##### EXCERPTED TEXT

Our properties are located primarily in Southern California and Colorado. These areas have above average population growth. The clustering of our assets enables us to reduce our operating costs through economies of scale by servicing a number of properties with less staff. We do not develop properties but acquire properties that are stabilized or that we anticipate will be stabilized in the first year following our acquisition of the property. A property is considered to be stabilized once it has achieved an 80% occupancy rate for a full year as of January 1, or has been open for three years. We are actively communicating with real estate brokers and other third parties to locate properties for potential acquisitions in an effort to build our portfolio.
Most of our office and retail properties we currently own are leased to a variety of tenants ranging from small businesses to large public companies, many of which do not have publicly rated debt. We have in the past entered into, and intend in the future to enter into, purchase agreements for real estate having net leases that require the tenant to pay all of the operating expense (Triple Net Leases) or pay increases in operating expenses over specific base years. Most of our leases are for terms of 3 to 5 years with annual rental increases built into the leases.
Our residential and self storage properties that we currently own are rented under short term agreements of 6 months or less. Our self storage properties are located in markets that have multiple self storage properties from which to choose. Competition will impact our property results. Our operating results of these properties depend materially on our ability to lease available self storage units, to actively manage unit rental rates, and on the ability of our tenants to make required rental payments. We believe that we will continue to respond quickly and effectively to changes in local and regional economic conditions by adjusting rental rates by concentration of these properties in one region of Southern California. We depend on advertisements, flyers, web sites, etc. to secure new tenants to fill any vacancies.

##########
##### DATA LISTING

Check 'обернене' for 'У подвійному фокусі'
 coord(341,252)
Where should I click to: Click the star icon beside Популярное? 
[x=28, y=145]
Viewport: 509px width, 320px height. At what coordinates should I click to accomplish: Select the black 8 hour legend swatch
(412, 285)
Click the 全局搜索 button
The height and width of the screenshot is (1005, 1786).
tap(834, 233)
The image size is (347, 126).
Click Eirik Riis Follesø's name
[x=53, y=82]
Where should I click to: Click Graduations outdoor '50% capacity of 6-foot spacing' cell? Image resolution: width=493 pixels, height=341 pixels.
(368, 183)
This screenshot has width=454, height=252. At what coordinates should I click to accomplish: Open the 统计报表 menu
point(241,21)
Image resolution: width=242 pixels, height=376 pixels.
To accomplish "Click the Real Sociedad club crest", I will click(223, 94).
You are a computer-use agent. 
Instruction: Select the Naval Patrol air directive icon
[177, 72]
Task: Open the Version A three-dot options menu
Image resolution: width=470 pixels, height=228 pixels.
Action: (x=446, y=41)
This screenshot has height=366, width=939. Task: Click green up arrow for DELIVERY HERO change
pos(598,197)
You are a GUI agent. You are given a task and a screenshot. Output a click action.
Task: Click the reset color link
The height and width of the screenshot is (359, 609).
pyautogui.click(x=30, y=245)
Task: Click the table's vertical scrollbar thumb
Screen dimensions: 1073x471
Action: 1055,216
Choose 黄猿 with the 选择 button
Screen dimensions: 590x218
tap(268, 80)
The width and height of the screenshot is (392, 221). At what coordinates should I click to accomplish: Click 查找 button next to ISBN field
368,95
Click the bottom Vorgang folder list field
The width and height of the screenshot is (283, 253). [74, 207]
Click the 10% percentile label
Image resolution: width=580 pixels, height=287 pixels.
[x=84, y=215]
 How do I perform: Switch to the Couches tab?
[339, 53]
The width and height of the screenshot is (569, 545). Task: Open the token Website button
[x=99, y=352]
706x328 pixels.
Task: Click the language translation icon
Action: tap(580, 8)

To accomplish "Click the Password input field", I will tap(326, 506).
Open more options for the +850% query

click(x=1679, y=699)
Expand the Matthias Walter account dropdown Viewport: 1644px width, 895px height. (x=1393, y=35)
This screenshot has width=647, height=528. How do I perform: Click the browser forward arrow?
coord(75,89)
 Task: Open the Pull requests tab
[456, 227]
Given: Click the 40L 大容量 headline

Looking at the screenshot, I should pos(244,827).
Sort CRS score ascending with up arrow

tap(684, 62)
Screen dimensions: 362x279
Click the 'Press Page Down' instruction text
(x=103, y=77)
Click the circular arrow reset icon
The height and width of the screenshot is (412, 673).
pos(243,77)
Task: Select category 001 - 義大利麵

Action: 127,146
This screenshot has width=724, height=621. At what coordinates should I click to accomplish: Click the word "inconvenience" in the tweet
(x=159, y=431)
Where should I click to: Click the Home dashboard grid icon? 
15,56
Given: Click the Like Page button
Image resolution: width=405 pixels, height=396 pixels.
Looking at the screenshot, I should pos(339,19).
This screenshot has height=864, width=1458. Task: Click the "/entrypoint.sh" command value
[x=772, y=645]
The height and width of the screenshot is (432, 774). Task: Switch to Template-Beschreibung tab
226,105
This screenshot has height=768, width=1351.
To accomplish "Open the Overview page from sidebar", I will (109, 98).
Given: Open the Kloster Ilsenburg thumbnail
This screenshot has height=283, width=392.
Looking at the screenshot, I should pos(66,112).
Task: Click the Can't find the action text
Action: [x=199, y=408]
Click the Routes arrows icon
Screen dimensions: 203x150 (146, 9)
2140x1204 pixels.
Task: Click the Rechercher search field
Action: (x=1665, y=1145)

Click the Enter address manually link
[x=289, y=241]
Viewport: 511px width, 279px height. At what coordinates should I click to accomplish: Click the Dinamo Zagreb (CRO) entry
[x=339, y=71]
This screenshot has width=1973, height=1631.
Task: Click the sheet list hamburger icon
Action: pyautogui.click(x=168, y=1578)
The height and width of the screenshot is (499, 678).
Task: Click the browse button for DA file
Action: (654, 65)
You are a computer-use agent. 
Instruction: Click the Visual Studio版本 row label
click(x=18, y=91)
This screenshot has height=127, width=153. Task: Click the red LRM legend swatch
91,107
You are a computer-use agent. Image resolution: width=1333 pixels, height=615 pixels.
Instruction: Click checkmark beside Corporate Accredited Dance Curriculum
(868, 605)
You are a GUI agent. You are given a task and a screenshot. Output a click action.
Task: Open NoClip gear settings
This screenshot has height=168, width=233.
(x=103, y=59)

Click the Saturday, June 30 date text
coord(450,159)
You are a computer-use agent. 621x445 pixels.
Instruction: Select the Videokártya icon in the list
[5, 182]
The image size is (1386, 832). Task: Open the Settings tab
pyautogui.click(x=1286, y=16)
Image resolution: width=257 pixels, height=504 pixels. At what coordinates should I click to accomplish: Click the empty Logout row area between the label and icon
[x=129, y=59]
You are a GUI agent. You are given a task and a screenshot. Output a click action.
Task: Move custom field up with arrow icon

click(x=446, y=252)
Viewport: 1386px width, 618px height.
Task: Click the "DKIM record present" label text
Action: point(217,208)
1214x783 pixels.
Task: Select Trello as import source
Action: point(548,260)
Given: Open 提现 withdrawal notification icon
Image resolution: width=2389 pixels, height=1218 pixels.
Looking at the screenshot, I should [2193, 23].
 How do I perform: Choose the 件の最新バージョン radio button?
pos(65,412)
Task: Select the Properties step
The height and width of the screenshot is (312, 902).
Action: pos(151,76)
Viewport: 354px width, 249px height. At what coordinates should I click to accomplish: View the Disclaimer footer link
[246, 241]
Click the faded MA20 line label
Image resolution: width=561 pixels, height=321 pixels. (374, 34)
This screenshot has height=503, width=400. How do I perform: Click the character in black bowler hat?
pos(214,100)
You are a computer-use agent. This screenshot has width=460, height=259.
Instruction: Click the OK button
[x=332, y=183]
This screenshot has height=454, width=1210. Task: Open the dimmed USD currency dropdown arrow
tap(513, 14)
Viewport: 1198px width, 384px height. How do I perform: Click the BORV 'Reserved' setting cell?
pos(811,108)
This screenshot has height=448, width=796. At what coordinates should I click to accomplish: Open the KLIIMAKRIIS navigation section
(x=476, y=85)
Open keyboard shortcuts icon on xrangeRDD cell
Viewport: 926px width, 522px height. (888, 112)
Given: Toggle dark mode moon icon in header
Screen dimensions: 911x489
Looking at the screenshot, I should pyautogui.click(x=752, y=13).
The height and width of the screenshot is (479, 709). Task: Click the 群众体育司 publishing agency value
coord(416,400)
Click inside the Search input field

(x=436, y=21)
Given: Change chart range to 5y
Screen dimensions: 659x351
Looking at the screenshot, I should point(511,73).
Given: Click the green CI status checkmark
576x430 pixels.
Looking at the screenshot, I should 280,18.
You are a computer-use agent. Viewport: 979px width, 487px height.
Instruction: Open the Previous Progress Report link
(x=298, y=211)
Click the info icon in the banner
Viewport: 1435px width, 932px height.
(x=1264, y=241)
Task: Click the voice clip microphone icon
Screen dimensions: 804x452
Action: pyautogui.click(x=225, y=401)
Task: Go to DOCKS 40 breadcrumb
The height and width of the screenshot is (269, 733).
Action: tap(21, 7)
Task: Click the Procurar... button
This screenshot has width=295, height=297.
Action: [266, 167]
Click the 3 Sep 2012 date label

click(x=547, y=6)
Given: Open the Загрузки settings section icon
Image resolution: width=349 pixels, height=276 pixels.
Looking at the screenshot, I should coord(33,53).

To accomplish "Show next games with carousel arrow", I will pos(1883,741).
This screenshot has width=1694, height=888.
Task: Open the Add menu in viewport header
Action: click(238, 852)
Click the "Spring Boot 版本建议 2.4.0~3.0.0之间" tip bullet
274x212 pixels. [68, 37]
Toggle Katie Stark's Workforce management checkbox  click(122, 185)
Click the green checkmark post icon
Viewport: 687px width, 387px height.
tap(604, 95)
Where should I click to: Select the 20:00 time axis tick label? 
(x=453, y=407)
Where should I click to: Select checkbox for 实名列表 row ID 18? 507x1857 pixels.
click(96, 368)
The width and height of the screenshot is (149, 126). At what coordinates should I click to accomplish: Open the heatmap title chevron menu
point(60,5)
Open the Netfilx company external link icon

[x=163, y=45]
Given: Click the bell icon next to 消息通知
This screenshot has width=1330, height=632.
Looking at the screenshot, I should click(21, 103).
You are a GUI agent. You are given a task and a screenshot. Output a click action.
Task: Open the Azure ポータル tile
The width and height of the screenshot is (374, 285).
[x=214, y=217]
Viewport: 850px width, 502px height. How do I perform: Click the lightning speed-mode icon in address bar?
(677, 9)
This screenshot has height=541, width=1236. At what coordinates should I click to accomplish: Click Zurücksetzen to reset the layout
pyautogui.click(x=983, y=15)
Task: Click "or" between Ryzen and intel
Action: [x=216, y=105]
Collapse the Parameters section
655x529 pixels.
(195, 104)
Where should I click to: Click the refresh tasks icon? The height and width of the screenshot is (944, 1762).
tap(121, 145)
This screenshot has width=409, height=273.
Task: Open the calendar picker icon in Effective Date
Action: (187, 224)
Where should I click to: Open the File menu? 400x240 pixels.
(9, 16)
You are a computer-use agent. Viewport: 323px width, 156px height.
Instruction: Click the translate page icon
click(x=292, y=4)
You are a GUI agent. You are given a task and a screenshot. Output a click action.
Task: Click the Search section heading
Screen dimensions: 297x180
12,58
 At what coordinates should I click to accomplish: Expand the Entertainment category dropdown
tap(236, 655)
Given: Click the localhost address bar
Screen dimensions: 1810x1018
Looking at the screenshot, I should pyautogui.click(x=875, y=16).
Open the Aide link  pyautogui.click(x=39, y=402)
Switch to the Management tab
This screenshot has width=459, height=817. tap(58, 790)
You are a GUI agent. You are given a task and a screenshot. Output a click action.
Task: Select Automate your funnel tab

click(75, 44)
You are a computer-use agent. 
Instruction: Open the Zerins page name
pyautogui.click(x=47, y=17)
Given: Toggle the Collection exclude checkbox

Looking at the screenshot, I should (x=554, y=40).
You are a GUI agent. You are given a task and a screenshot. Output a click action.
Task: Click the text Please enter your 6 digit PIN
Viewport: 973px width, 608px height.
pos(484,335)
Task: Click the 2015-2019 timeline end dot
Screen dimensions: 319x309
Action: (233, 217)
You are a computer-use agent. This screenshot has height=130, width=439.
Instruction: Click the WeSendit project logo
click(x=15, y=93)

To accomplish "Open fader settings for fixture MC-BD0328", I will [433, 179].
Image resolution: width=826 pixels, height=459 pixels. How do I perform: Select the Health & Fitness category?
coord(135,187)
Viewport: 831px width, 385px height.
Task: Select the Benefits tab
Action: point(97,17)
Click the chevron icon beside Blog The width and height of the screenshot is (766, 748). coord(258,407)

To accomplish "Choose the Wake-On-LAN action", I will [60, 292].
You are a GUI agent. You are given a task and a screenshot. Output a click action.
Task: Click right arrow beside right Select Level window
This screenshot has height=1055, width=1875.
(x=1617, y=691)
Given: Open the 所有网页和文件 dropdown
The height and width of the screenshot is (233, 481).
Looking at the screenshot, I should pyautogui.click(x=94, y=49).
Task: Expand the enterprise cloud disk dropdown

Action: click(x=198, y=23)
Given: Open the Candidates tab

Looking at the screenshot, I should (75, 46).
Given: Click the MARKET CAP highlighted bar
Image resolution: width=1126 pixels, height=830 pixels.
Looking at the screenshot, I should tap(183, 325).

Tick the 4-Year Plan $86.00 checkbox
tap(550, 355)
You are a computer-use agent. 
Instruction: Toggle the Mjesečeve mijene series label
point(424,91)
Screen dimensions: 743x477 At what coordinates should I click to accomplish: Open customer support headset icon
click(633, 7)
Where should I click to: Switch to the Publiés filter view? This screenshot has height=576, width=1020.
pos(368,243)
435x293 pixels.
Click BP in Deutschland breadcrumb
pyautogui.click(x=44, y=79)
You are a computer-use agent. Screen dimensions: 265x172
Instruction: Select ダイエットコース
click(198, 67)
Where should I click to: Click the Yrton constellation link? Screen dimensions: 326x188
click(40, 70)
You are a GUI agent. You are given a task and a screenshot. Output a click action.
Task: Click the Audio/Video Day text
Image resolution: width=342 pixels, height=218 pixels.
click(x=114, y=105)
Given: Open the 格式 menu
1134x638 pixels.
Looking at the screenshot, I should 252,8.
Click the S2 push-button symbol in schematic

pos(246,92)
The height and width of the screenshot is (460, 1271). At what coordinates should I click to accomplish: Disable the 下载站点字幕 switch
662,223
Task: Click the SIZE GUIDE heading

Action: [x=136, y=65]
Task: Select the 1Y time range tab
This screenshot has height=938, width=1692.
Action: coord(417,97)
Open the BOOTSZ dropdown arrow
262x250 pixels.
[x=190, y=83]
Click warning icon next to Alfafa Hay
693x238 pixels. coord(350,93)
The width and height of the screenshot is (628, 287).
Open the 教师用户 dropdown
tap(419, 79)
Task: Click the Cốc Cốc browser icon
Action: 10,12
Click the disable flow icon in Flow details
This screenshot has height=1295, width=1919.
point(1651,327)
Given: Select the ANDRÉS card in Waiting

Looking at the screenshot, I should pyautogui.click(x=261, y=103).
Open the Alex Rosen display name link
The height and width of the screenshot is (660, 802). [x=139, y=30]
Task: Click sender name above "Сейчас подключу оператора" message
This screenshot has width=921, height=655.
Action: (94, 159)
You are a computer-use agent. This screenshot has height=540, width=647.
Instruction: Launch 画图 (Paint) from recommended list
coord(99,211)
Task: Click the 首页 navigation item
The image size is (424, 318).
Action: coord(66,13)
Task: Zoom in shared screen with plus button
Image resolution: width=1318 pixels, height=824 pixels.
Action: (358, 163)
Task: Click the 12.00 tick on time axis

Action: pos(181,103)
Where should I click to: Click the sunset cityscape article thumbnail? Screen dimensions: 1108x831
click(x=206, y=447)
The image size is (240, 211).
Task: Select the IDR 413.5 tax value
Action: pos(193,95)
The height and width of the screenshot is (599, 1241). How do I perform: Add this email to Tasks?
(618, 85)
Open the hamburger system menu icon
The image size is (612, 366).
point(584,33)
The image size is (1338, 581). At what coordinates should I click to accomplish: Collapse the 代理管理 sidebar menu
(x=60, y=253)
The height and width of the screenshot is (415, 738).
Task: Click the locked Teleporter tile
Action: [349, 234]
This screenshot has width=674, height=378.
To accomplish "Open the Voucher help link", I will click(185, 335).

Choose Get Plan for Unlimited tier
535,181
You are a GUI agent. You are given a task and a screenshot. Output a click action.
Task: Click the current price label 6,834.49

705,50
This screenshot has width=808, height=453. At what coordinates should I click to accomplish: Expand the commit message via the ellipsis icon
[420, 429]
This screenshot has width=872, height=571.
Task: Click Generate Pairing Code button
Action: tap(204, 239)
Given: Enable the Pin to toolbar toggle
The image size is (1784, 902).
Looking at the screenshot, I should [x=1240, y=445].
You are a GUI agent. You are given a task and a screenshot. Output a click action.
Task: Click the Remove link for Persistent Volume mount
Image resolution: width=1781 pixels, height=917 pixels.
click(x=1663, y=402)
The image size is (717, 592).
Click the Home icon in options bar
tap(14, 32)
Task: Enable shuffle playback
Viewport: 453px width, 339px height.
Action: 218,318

##########

◆ EXERCISE PROMPT
Can you reproduce the real estate text in full, word for word? These entries have no connection to the real estate text.

◆ EXERCISE SOLUTION
Our properties are located primarily in Southern California and Colorado. These areas have above average population growth. The clustering of our assets enables us to reduce our operating costs through economies of scale by servicing a number of properties with less staff. We do not develop properties but acquire properties that are stabilized or that we anticipate will be stabilized in the first year following our acquisition of the property. A property is considered to be stabilized once it has achieved an 80% occupancy rate for a full year as of January 1, or has been open for three years. We are actively communicating with real estate brokers and other third parties to locate properties for potential acquisitions in an effort to build our portfolio.
Most of our office and retail properties we currently own are leased to a variety of tenants ranging from small businesses to large public companies, many of which do not have publicly rated debt. We have in the past entered into, and intend in the future to enter into, purchase agreements for real estate having net leases that require the tenant to pay all of the operating expense (Triple Net Leases) or pay increases in operating expenses over specific base years. Most of our leases are for terms of 3 to 5 years with annual rental increases built into the leases.
Our residential and self storage properties that we currently own are rented under short term agreements of 6 months or less. Our self storage properties are located in markets that have multiple self storage properties from which to choose. Competition will impact our property results. Our operating results of these properties depend materially on our ability to lease available self storage units, to actively manage unit rental rates, and on the ability of our tenants to make required rental payments. We believe that we will continue to respond quickly and effectively to changes in local and regional economic conditions by adjusting rental rates by concentration of these properties in one region of Southern California. We depend on advertisements, flyers, web sites, etc. to secure new tenants to fill any vacancies.